> _Work instruction_:
Among the lines below, take the one holding "Click the highlight pen icon in toolbar", the one holding "Task: Click the copy", and all lines between them. Set them down exactly.

> _Study material_:
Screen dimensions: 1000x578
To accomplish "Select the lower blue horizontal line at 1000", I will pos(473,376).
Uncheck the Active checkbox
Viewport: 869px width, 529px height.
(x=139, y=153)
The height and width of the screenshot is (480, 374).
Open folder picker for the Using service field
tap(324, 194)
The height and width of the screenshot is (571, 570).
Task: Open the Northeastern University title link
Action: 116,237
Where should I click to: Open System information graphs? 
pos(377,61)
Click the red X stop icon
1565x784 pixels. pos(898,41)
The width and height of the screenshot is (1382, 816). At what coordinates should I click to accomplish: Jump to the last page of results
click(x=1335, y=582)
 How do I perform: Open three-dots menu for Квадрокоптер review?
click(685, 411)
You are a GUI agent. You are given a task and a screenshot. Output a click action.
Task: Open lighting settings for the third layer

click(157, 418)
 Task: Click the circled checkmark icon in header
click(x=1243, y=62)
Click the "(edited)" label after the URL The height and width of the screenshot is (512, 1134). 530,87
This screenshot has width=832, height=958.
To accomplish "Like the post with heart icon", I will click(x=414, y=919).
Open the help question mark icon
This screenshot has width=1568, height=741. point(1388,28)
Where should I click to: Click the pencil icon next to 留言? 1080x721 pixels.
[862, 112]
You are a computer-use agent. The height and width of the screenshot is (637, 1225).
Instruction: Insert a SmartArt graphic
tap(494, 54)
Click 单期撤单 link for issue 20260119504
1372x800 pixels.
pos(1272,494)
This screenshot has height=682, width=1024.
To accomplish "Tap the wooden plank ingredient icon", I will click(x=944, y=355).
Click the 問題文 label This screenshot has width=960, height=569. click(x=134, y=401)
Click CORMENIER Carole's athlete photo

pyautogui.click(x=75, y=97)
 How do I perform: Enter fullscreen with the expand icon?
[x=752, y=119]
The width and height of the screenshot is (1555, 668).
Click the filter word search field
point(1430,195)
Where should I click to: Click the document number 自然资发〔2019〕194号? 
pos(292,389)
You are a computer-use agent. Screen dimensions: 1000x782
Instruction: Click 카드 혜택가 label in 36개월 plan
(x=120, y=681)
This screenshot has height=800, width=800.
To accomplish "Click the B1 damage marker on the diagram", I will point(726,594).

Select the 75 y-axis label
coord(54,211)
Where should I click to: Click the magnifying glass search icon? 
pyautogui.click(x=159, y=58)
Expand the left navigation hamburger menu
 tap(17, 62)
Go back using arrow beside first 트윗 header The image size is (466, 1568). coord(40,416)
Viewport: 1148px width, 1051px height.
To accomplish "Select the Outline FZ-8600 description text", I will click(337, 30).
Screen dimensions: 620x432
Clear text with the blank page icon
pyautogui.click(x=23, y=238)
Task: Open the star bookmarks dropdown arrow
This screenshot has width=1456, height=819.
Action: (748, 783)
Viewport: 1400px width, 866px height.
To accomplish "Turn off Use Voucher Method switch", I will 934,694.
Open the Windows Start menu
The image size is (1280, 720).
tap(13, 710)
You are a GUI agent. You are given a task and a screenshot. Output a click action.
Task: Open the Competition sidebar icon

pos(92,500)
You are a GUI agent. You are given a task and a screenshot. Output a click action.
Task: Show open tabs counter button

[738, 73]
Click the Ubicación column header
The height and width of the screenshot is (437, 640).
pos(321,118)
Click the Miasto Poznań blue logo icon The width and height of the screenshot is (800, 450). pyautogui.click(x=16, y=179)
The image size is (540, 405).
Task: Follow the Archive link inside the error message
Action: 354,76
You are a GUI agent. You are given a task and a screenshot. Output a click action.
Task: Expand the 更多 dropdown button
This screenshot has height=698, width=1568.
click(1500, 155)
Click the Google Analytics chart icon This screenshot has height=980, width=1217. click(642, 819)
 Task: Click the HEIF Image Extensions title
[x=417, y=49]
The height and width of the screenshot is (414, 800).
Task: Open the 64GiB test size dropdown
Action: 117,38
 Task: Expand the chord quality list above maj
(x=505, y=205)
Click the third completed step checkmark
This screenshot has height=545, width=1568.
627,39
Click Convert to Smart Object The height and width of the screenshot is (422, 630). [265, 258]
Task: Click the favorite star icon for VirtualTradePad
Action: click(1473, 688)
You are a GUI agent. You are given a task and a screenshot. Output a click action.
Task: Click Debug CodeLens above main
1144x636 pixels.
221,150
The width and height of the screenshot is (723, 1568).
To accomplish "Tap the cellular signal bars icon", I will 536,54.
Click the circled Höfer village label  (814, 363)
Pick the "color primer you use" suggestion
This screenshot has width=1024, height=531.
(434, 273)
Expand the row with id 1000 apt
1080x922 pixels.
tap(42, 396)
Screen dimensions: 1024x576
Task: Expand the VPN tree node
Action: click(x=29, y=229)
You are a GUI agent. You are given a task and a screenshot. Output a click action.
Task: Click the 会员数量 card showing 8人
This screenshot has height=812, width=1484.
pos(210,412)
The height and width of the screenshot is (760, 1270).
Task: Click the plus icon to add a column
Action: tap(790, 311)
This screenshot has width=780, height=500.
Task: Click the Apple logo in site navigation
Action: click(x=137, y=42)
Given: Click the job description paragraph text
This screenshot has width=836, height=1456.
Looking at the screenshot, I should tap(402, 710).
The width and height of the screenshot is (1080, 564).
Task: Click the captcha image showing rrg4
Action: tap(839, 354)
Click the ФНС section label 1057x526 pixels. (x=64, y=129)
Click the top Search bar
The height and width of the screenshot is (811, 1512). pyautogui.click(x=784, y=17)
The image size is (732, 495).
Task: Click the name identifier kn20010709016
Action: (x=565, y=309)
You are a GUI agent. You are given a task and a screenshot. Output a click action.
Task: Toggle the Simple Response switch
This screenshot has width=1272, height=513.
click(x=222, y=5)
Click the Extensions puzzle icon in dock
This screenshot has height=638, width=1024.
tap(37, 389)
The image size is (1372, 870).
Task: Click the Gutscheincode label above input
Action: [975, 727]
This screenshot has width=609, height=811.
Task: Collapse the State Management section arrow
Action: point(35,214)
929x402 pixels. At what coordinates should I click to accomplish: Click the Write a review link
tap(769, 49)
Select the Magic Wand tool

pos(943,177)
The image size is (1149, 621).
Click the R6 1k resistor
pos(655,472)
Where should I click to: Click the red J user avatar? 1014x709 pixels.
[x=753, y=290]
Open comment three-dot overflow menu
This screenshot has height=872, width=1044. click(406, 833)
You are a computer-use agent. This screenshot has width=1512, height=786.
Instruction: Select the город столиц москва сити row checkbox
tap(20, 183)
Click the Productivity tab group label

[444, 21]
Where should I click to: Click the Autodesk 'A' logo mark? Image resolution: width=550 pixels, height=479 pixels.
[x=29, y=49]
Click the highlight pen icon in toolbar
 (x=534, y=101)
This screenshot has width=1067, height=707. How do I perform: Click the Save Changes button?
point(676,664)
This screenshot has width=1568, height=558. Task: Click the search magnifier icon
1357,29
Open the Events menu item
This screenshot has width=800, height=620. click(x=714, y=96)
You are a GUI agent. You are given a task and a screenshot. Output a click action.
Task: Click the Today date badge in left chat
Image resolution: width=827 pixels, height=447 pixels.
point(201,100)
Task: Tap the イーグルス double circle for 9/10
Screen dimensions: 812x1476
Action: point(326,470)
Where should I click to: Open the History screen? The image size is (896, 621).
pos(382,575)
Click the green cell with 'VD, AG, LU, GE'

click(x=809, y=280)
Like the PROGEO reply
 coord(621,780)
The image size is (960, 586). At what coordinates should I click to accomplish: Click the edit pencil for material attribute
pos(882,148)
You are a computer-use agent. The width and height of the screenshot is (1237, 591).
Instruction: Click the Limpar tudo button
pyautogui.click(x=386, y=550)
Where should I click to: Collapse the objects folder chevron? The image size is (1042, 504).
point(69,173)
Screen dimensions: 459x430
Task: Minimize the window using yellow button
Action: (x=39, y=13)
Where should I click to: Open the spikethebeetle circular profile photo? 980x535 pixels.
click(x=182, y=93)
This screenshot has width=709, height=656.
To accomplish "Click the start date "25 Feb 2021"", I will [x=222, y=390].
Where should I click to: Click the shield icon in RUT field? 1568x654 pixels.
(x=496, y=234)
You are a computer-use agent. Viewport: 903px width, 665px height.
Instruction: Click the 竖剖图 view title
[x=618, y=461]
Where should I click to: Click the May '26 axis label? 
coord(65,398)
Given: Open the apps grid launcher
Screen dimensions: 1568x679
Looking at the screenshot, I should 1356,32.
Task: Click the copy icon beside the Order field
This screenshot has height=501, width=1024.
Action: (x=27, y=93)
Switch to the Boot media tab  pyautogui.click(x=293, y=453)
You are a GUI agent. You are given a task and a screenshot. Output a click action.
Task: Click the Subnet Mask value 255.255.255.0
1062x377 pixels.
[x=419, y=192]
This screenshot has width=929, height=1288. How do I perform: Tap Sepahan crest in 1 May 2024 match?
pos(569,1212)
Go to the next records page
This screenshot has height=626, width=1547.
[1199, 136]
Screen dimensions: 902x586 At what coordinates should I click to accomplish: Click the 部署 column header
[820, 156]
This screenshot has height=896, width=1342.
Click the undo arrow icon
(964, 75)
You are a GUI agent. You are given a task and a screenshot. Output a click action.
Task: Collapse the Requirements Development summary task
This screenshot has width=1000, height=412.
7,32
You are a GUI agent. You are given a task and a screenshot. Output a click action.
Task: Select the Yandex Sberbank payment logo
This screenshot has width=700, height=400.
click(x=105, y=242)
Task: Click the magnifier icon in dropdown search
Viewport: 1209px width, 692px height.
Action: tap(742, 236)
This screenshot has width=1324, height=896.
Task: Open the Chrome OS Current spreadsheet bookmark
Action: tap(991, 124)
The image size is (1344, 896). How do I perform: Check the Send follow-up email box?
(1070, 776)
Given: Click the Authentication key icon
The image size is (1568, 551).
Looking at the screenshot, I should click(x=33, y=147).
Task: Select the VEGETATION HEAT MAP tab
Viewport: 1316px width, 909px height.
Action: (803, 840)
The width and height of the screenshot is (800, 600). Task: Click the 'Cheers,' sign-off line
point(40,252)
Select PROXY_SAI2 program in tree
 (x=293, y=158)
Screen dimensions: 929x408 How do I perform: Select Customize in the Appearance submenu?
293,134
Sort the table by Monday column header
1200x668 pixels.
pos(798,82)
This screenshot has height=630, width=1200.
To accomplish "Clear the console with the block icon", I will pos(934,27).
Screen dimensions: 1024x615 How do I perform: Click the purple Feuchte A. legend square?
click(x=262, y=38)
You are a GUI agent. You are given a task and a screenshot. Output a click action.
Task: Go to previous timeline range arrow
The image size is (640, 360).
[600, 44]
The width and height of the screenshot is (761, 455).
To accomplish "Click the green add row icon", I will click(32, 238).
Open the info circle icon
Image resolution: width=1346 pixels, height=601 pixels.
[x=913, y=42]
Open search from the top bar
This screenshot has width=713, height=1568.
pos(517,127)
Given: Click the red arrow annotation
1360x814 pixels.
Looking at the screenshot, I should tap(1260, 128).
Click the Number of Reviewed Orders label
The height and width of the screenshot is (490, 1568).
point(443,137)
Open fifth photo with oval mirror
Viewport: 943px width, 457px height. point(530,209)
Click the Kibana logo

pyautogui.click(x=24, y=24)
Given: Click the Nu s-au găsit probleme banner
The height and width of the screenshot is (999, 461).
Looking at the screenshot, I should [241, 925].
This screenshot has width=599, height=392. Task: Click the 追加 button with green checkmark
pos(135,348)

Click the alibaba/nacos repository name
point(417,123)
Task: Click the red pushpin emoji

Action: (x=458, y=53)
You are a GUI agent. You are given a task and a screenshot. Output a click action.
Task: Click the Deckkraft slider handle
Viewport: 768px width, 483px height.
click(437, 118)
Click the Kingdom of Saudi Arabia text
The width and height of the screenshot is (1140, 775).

> _Answer to this exercise_:
Click the highlight pen icon in toolbar
 (x=534, y=101)
This screenshot has width=1067, height=707. How do I perform: Click the Save Changes button?
point(676,664)
This screenshot has width=1568, height=558. Task: Click the search magnifier icon
1357,29
Open the Events menu item
This screenshot has width=800, height=620. click(x=714, y=96)
You are a GUI agent. You are given a task and a screenshot. Output a click action.
Task: Click the Today date badge in left chat
Image resolution: width=827 pixels, height=447 pixels.
point(201,100)
Task: Tap the イーグルス double circle for 9/10
Screen dimensions: 812x1476
Action: point(326,470)
Where should I click to: Open the History screen? The image size is (896, 621).
pos(382,575)
Click the green cell with 'VD, AG, LU, GE'

click(x=809, y=280)
Like the PROGEO reply
 coord(621,780)
The image size is (960, 586). At what coordinates should I click to accomplish: Click the edit pencil for material attribute
pos(882,148)
You are a computer-use agent. The width and height of the screenshot is (1237, 591).
Instruction: Click the Limpar tudo button
pyautogui.click(x=386, y=550)
Where should I click to: Collapse the objects folder chevron? The image size is (1042, 504).
point(69,173)
Screen dimensions: 459x430
Task: Minimize the window using yellow button
Action: (x=39, y=13)
Where should I click to: Open the spikethebeetle circular profile photo? 980x535 pixels.
click(x=182, y=93)
This screenshot has width=709, height=656.
To accomplish "Click the start date "25 Feb 2021"", I will [x=222, y=390].
Where should I click to: Click the shield icon in RUT field? 1568x654 pixels.
(x=496, y=234)
You are a computer-use agent. Viewport: 903px width, 665px height.
Instruction: Click the 竖剖图 view title
[x=618, y=461]
Where should I click to: Click the May '26 axis label? 
coord(65,398)
Given: Open the apps grid launcher
Screen dimensions: 1568x679
Looking at the screenshot, I should 1356,32.
Task: Click the copy icon beside the Order field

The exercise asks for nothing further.